第149話 離れても(4)

「な~な~、いつからなの~? おれさあ、怪しいと思ってたんだよね~。 斯波っちと萌ちゃん! ちょっとお、あんな美女を彼女にして心配じゃないの~? まあ、絵梨沙とどっちがって言われたら・・いい勝負かなあって思うけどさあ、」


真尋は一方的にベラベラと喋り捲った。



斯波はその間、ずうっと彼と目を合わせずにずんずんと歩いていた。


「なんで隠してるの~?」


と、肩を叩かれ、


「べ、別に! 隠してるとか・・じゃなくて・・」


ちょっとムキになってしまった。


「みんな知ってんの~?」



「・・志藤さんと南は知ってるけど・・あとは、わかんねえ・・。」


声のトーンがどーんと下がった。



「別に・・改まって言うことじゃないし・・」


もんのすごく恥ずかしくて。


どうしようもない。


「別に堂々とつきあえばいいのに。 悔しいけどさあ、斯波っちと萌ちゃんなんかぜんぜんお似合いだし、」


真尋はため息混じりに言った。


「え・・」


その言葉にひっかかった。


「おれと絵梨沙なんか『美女と野獣』とか言われてっけど。 まあ、悔しいけど・・斯波っちと萌ちゃんは妥当かなあって感じ。」


「・・そう、かな。」


ちょっと気持ちが


ゆらっと来た。


「二人で腕組んで出社とかすればいーじゃん。 そんなの全然OKだって、」


真尋は笑った。



なんか


目からウロコ


いろんないきさつで


つきあうようになって


周囲の目が気になってしまったのは


事実だった。


だけど


もっと自分の気持ちに素直になって


ちゃんとつきあえばいいのに。


おれって


小さい男だよなァ・・



「で、萌ちゃんに何買ってくの?」


と、またニヤつかれ



それはそれで


腹立たしいんだよな・・



恨めしそうに真尋を見た。




「創天の里谷専務には連絡をしておきました。4時にアポを取ってあります。その後、お食事に誘われたんですが・・」


「ああ、うん。 ぜひって返事しておいて。」


「明日は10時にホールを見学します。 そこにサトウ楽器の佐藤社長もお見えになります。」


「じゃあ、昼はウチがごちそうすることにしよう。 どっか静かそうなところ予約できるかな。」


「調べてみます、」


志藤は萌香の仕事の正確さとすばやさに感心していた。



こっちの意図をきちんと汲んでくれるし、ゆうこはやきもきしているかもしれないが、彼女は秘書としては最高だと思った。

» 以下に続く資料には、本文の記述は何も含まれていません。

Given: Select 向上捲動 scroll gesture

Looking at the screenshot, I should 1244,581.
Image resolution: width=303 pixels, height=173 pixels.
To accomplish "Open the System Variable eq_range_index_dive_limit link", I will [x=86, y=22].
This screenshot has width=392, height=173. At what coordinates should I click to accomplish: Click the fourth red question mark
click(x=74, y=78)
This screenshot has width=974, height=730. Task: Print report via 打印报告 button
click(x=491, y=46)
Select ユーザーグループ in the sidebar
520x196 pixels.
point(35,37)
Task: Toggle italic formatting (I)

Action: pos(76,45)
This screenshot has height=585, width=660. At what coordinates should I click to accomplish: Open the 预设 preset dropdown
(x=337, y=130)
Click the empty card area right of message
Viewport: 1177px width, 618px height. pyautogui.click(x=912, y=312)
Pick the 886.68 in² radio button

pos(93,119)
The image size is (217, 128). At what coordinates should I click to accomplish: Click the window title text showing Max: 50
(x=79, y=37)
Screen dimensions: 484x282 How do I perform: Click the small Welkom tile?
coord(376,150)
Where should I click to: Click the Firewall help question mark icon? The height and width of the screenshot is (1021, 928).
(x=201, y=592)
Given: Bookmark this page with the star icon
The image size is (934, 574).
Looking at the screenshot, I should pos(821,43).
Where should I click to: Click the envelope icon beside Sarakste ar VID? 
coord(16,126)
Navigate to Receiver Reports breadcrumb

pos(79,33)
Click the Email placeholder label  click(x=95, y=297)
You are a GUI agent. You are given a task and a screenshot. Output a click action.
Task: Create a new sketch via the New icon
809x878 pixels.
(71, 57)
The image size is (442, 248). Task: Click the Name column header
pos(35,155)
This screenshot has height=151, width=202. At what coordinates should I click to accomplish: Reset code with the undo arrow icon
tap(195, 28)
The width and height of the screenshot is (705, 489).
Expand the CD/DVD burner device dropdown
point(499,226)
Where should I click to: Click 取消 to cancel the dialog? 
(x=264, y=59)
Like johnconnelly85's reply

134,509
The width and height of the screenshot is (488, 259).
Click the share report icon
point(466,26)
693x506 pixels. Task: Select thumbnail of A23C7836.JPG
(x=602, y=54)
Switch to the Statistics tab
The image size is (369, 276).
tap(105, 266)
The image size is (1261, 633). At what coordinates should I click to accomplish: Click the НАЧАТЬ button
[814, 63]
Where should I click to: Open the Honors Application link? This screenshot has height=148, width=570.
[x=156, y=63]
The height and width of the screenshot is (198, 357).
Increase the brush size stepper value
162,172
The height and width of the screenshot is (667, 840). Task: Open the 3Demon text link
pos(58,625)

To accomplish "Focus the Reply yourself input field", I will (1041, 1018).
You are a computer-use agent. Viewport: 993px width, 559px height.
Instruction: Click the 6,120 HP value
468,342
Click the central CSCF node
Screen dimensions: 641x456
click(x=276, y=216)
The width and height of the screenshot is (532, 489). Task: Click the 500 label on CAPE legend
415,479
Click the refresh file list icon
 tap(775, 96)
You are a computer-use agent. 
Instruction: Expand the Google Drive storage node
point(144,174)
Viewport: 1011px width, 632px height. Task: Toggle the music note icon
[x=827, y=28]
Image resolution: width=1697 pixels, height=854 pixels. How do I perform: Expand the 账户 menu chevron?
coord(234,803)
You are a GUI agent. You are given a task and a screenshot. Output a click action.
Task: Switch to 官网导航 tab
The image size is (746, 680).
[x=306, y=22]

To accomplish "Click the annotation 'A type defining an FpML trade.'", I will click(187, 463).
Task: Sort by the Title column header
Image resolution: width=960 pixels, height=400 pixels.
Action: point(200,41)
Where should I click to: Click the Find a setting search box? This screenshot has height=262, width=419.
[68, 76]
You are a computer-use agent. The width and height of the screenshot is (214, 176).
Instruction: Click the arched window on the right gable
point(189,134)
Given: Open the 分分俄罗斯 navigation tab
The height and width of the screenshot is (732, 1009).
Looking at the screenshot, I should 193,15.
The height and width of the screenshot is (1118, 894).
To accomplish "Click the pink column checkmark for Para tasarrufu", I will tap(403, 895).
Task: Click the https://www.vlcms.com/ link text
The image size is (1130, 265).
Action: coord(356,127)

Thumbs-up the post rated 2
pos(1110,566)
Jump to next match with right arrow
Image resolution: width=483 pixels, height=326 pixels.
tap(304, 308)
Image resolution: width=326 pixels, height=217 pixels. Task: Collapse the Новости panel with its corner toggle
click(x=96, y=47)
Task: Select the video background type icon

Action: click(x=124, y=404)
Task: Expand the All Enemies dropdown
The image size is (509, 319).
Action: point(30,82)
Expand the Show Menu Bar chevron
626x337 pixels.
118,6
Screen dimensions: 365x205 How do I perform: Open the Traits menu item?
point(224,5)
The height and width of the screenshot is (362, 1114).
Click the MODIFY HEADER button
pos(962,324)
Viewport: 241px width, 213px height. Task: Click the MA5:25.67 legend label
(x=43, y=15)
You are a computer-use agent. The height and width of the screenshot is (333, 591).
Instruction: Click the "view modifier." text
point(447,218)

美人秘書、連れてるってだけでテンション上がるしな~。



志藤はふふっと笑ってしまった。


行く先々でうらやましがられるし。


何より


仏頂面したおっさんも彼女を見たとたん態度が変わる。


男ってアホやなあって思うけど。


彼女は最終兵器みたいなもんやなあ。


事業部の仕事だって


彼女が一緒に回るようになってから、いきなり新しいスポンサーが3社もついた。


斯波には悪いけど、これも彼女の才能だと思ってやっていきたい。



「札幌は、初めて?」


志藤は言った。


「ええ。 初めてです。 私・・あんまり旅行とかはしないし、」


「へえ、そうなの? 海外も?」


「一度も、」



意外だった。



失礼だけど


あんな大物の愛人してたってくらいだから


色んなところにも連れて行ってもらったりしてるのかと思っていた。



「んじゃ、これから色んなトコ連れてってやる、」


彼女に優しく笑いかけた。


「はい。」


萌香は嬉しそうに頷いた。


「残念ながら、仕事で・・やけど。」


いつものように冗談を軽く言って笑った。